* **EXERCISE**:
Render the entries below as a Markdown table with the columns Row and Entry, covering only the lines from the one containing "What do you see at coordinates (302, 67)" up to and including the one containing "I want to click on tools-icon, so". Leave out any blank lines.

* **DATA UNDER STUDY**:
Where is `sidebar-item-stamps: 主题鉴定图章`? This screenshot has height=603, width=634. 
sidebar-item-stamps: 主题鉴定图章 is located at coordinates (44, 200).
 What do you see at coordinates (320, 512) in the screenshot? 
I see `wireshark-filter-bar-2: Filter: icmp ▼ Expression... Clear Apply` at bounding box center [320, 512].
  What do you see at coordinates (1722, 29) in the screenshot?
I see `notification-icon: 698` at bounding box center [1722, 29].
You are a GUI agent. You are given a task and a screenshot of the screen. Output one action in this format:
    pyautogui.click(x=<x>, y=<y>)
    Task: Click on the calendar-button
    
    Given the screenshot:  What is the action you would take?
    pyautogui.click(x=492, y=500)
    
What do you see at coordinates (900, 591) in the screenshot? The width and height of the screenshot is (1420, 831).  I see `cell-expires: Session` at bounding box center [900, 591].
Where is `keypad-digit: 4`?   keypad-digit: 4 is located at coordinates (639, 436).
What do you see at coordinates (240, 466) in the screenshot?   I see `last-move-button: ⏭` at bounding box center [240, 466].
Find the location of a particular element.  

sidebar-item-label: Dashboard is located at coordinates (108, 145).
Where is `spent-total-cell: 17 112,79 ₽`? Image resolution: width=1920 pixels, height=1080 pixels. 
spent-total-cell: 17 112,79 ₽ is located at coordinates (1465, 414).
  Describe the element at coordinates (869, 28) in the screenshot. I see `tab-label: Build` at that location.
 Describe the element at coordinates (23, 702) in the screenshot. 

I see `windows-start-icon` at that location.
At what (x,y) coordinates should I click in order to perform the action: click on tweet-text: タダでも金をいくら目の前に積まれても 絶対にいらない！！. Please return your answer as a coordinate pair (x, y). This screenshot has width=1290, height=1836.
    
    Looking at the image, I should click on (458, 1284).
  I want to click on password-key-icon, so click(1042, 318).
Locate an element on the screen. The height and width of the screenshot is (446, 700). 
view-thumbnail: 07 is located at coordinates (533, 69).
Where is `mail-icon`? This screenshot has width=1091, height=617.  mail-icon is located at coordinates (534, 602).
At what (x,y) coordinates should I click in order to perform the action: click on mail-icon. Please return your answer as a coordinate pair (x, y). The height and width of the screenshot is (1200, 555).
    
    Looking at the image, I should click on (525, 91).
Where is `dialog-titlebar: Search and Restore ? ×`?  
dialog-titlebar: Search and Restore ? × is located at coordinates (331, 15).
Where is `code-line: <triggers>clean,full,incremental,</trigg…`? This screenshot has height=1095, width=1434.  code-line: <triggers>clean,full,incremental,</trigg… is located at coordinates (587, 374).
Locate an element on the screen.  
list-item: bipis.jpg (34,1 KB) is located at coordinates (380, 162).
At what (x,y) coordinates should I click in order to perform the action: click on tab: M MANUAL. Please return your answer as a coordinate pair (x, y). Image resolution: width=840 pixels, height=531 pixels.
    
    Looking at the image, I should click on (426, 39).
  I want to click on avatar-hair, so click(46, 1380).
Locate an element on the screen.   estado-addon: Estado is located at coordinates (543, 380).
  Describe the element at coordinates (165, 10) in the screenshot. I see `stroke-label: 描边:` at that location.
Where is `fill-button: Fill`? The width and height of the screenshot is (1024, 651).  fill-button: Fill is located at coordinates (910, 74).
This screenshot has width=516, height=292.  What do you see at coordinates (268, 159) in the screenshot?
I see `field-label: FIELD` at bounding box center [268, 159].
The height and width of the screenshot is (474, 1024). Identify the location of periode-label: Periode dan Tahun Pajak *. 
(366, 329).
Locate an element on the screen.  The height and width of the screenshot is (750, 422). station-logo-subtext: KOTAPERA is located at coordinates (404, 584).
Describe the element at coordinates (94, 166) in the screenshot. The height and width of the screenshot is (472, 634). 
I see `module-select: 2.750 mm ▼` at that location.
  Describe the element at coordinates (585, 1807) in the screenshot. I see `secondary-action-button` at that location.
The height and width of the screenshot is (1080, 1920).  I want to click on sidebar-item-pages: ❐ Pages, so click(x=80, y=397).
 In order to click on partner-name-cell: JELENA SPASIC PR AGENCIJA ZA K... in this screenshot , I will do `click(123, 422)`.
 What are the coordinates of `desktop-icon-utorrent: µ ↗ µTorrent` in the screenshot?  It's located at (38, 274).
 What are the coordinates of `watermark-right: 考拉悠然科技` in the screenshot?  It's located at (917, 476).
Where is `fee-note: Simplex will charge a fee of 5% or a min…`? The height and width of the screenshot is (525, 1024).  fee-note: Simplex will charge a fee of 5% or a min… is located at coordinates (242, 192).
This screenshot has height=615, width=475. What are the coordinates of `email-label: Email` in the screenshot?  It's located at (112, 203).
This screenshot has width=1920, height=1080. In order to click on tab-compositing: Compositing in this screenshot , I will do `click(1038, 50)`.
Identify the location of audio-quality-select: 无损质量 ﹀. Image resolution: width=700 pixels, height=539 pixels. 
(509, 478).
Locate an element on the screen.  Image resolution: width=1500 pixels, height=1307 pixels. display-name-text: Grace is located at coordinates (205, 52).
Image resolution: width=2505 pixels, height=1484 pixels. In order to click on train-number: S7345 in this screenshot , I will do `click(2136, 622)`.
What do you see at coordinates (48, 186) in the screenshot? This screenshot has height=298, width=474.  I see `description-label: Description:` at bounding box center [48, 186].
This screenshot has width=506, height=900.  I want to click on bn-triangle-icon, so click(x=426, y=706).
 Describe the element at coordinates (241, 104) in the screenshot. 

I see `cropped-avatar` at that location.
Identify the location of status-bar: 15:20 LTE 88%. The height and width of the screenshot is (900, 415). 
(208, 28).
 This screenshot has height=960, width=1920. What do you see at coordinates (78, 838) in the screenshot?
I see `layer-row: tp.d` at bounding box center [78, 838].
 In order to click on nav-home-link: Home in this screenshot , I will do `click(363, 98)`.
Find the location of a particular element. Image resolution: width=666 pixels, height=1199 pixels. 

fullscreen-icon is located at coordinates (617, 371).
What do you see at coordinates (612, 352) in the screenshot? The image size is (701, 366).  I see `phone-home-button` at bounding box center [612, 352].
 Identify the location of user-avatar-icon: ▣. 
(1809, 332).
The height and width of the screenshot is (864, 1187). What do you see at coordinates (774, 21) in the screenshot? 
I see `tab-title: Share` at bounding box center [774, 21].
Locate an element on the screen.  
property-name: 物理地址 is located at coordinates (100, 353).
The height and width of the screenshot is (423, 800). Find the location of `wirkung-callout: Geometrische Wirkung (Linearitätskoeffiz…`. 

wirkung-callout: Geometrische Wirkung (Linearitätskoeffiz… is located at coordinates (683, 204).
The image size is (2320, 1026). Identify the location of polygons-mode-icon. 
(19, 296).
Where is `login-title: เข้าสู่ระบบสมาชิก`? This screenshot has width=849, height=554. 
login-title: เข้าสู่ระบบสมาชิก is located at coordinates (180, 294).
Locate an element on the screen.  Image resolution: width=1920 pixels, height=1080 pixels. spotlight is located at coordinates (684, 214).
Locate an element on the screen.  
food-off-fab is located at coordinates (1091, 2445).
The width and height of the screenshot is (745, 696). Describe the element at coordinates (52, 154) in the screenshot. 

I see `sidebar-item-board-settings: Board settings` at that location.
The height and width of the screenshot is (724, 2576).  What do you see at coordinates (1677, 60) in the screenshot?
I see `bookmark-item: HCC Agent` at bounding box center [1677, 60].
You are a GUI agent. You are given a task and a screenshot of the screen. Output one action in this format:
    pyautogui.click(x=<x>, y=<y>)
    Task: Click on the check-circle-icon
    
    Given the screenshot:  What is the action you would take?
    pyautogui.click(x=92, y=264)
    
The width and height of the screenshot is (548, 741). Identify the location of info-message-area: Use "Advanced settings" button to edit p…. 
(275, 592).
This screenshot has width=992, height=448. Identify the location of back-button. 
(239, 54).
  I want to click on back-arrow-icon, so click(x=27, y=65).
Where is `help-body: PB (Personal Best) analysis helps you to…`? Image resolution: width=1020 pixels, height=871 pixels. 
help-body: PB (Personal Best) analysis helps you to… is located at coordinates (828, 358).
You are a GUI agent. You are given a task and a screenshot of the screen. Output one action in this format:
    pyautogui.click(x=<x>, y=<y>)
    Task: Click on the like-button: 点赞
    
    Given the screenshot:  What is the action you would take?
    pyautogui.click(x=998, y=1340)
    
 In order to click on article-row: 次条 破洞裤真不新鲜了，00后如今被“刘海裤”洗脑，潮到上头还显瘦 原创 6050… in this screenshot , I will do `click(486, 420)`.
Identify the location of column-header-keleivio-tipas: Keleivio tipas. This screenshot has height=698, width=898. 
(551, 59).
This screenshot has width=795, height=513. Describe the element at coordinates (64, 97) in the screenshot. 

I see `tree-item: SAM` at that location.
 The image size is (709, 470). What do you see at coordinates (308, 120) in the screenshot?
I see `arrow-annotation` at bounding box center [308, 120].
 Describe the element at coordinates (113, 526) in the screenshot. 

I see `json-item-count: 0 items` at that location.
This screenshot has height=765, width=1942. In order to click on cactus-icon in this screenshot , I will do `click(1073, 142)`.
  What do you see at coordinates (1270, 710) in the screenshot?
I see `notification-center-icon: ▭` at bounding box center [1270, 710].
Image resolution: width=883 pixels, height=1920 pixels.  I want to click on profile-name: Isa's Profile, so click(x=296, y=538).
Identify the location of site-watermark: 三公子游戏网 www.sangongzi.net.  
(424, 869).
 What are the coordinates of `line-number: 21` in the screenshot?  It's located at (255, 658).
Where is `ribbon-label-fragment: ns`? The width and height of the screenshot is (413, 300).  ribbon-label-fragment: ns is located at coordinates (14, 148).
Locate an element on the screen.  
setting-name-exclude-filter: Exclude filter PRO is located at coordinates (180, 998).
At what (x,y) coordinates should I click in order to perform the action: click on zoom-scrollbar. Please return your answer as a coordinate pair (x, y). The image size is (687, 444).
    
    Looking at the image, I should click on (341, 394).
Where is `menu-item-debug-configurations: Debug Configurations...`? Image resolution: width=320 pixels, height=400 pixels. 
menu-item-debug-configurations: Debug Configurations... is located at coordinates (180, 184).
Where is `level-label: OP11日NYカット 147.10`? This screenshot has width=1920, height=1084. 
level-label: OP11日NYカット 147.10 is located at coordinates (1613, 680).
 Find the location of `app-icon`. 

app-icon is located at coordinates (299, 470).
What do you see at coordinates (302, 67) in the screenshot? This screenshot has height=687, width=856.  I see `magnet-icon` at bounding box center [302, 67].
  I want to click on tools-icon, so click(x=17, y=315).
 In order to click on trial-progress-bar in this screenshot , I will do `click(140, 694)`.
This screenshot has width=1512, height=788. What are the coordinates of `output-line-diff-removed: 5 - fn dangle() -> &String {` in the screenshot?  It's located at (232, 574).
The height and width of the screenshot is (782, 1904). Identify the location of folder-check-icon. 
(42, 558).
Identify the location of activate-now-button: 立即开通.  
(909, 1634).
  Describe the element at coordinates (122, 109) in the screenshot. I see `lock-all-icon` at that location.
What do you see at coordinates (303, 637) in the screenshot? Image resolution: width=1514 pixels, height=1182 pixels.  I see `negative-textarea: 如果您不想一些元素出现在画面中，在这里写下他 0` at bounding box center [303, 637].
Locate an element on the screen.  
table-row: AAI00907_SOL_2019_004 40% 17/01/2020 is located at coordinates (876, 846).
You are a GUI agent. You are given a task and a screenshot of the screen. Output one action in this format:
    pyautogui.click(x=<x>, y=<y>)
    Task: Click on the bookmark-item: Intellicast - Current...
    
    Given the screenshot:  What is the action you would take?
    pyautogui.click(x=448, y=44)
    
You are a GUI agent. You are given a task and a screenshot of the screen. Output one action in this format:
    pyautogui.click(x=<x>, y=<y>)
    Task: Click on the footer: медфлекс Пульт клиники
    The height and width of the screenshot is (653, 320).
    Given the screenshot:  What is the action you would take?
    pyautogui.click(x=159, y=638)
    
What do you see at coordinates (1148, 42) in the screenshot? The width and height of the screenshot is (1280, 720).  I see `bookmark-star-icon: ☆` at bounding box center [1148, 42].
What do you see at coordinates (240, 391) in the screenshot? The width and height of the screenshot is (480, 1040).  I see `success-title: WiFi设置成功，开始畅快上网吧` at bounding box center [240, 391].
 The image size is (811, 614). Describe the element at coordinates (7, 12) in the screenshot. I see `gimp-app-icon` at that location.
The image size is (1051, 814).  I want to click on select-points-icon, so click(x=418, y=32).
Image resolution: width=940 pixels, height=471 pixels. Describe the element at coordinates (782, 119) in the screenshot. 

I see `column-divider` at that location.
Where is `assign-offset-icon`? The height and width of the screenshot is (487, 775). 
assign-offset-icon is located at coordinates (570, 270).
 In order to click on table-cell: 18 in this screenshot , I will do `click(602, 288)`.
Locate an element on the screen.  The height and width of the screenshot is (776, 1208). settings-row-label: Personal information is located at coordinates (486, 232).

* **ANSWER TO THIS EXERCISE**:
| Row | Entry |
|---|---|
| 1 | What do you see at coordinates (302, 67) in the screenshot? This screenshot has height=687, width=856.  I see `magnet-icon` at bounding box center [302, 67]. |
| 2 |   I want to click on tools-icon, so click(x=17, y=315). |